3. So, we put it all together! We have a circle with a radius of 2, and that circle is always at a height of 3. Imagine drawing a circle on a piece of paper, and then lifting that paper up so it's 3 units off the ground. That's exactly what this curve looks like! It's a circle that floats in space, 3 units above the x-y "floor," and its center is right above the origin (0,0) on that floor.

Alternative answer

Answer:
The curve traced out is a circle. It's a circle in a plane parallel to the xy-plane, located at a height of z=3. The circle has its center at (0, 0, 3) and a radius of 2.

Explain
This is a question about <vector-valued functions and 3D curves>. The solving step is:

First, let's look at the parts of the vector function:
$\mathbf{r}(t)=\langle x(t), y(t), z(t) \rangle$
Here, we have:
$x(t) = 2 \cos t$
$y(t) = 2 \sin t$
$z(t) = 3$

1. **Look at the z-part:** The $z(t)$ component is always $3$. This means that no matter what 't' is, the curve will always be at a height of 3 above the xy-plane. So, it's flat in the z-direction, like a pancake floating at a specific height!

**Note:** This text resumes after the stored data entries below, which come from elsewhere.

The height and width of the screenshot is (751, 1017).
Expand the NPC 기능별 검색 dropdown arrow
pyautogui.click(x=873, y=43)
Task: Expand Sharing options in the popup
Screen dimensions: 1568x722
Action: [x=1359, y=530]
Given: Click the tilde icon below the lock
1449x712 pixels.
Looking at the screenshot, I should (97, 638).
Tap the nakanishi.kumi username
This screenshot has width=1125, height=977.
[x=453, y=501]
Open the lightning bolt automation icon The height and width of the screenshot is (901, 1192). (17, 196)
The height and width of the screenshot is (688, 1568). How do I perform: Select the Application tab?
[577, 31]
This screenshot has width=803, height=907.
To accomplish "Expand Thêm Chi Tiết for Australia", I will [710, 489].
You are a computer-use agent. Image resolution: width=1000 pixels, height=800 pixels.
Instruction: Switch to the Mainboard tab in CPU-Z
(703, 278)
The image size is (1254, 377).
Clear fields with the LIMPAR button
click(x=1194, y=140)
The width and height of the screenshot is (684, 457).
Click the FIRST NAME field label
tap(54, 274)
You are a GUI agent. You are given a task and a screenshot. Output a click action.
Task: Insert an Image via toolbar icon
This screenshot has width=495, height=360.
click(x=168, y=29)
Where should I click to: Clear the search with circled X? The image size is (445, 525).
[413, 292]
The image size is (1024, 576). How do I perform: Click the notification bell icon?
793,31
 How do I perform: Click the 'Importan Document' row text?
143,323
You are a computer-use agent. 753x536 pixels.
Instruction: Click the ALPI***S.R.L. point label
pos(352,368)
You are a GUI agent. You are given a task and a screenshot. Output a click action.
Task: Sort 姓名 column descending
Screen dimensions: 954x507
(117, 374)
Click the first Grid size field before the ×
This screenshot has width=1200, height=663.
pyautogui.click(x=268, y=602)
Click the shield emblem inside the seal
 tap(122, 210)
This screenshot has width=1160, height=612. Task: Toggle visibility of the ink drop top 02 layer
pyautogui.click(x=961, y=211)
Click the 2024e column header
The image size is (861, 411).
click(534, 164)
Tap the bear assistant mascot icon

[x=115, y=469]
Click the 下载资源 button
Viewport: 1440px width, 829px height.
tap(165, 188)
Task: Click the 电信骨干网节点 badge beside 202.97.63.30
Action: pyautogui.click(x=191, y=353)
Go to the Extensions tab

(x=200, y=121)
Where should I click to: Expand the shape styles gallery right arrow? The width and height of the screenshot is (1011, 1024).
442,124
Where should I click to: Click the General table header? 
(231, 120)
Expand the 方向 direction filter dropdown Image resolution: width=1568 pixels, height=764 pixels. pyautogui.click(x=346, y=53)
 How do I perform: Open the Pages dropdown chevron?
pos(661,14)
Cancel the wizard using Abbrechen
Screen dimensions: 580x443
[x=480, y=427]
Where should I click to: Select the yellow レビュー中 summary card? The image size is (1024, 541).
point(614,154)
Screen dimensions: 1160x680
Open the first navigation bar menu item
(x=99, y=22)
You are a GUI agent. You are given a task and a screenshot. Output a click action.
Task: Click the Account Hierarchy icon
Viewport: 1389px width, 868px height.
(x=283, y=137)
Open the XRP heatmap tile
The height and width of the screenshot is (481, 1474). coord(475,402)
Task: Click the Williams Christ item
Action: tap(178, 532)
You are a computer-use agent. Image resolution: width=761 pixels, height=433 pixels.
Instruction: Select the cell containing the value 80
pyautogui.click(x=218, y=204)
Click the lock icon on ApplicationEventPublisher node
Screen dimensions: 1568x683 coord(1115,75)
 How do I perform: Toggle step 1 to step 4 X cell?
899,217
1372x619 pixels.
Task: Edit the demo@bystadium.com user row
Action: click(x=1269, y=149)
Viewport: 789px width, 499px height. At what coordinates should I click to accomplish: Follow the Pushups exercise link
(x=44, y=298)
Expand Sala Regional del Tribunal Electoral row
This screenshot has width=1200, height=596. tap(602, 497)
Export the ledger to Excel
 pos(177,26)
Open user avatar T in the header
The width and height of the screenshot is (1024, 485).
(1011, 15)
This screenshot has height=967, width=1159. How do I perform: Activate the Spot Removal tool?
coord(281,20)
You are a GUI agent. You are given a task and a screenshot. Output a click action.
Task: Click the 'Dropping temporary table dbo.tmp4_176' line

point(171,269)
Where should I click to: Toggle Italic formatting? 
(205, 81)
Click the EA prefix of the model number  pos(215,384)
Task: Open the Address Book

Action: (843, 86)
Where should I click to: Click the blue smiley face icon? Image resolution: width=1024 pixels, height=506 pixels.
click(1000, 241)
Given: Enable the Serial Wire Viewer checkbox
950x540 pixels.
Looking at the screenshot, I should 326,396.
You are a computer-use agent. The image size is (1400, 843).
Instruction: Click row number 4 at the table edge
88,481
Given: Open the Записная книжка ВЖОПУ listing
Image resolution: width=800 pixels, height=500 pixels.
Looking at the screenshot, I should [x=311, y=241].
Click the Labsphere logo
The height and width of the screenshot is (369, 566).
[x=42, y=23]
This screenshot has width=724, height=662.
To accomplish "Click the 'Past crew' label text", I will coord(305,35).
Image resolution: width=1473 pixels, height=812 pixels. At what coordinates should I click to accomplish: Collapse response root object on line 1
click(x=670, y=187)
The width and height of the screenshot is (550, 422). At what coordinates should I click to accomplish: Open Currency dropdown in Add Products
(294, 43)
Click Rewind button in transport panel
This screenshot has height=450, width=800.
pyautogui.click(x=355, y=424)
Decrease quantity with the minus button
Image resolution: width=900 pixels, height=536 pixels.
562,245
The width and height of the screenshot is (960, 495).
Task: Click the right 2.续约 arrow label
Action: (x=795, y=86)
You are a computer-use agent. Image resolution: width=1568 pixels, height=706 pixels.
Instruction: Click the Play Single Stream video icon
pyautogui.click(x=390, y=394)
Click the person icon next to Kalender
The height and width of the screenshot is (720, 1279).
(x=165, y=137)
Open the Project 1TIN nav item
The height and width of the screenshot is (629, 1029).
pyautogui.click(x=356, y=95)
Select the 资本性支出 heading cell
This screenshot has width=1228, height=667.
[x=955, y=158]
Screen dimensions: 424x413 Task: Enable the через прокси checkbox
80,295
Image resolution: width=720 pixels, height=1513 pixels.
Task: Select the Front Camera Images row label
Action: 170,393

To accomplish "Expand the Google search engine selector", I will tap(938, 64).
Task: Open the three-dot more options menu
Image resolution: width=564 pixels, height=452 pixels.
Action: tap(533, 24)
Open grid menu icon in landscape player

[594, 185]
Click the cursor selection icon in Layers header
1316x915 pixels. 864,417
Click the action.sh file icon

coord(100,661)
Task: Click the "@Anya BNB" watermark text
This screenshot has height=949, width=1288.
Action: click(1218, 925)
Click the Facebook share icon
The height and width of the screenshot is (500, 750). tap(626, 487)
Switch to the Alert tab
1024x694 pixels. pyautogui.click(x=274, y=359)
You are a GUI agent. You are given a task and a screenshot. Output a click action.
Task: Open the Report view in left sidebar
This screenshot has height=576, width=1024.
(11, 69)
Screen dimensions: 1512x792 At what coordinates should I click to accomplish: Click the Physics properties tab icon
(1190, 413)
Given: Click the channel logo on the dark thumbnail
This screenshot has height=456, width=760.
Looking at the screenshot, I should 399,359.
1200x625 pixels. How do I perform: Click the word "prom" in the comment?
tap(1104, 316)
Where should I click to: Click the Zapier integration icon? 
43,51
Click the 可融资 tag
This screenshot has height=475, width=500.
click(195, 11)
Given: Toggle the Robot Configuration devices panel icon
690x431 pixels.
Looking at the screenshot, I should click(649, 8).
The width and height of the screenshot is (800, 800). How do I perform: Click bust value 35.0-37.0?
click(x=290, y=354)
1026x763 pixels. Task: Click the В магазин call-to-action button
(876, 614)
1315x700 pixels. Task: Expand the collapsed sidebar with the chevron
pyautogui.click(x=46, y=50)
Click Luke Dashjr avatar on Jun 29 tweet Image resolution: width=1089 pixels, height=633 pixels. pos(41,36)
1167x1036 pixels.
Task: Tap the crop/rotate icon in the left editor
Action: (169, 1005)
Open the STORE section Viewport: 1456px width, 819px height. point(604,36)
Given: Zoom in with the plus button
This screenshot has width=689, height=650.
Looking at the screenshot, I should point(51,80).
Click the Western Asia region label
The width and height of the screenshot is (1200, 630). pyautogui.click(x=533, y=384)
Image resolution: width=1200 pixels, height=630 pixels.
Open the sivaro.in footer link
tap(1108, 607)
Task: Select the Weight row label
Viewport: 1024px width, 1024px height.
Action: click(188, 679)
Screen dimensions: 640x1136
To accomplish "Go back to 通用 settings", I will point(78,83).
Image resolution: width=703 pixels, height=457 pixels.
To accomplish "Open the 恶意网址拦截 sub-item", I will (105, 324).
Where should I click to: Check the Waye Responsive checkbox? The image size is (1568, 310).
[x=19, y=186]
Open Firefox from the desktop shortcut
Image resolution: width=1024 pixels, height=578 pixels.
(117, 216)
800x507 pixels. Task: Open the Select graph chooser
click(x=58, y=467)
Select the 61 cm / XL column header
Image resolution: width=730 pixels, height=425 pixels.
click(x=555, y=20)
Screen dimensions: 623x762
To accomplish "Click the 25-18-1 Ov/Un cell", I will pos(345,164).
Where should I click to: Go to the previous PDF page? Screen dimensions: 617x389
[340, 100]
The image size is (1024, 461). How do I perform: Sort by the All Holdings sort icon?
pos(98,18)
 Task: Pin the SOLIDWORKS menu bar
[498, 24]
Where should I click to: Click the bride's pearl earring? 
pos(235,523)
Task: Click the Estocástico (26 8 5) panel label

2. **Look at the x and y parts:** We have $x = 2 \cos t$ and $y = 2 \sin t$.
Do you remember the identity $\cos^2 t + \sin^2 t = 1$?
If we square both the x and y parts, we get:
$x^2 = (2 \cos t)^2 = 4 \cos^2 t$
$y^2 = (2 \sin t)^2 = 4 \sin^2 t$
Now, let's add them together:
$x^2 + y^2 = 4 \cos^2 t + 4 \sin^2 t$
$x^2 + y^2 = 4 (\cos^2 t + \sin^2 t)$
Since $\cos^2 t + \sin^2 t = 1$, we get:
$x^2 + y^2 = 4(1)$
$x^2 + y^2 = 4$

3. **Putting it together:** The equation $x^2 + y^2 = 4$ is the equation of a circle centered at the origin (0,0) with a radius of $\sqrt{4} = 2$.
Since the z-value is always 3, this means the circle is not on the xy-plane (where z=0) but is lifted up to a plane where z=3.

So, the curve is a circle with a radius of 2, centered at the point (0, 0, 3), and it lies in the plane $z=3$. If I were to sketch it, I'd draw an x, y, and z axis. Then, I'd imagine a flat surface (a plane) at z=3, and on that surface, I'd draw a circle with its middle right above the origin (0,0) and going out 2 units in every direction (like touching (2,0,3), (0,2,3), (-2,0,3), and (0,-2,3)).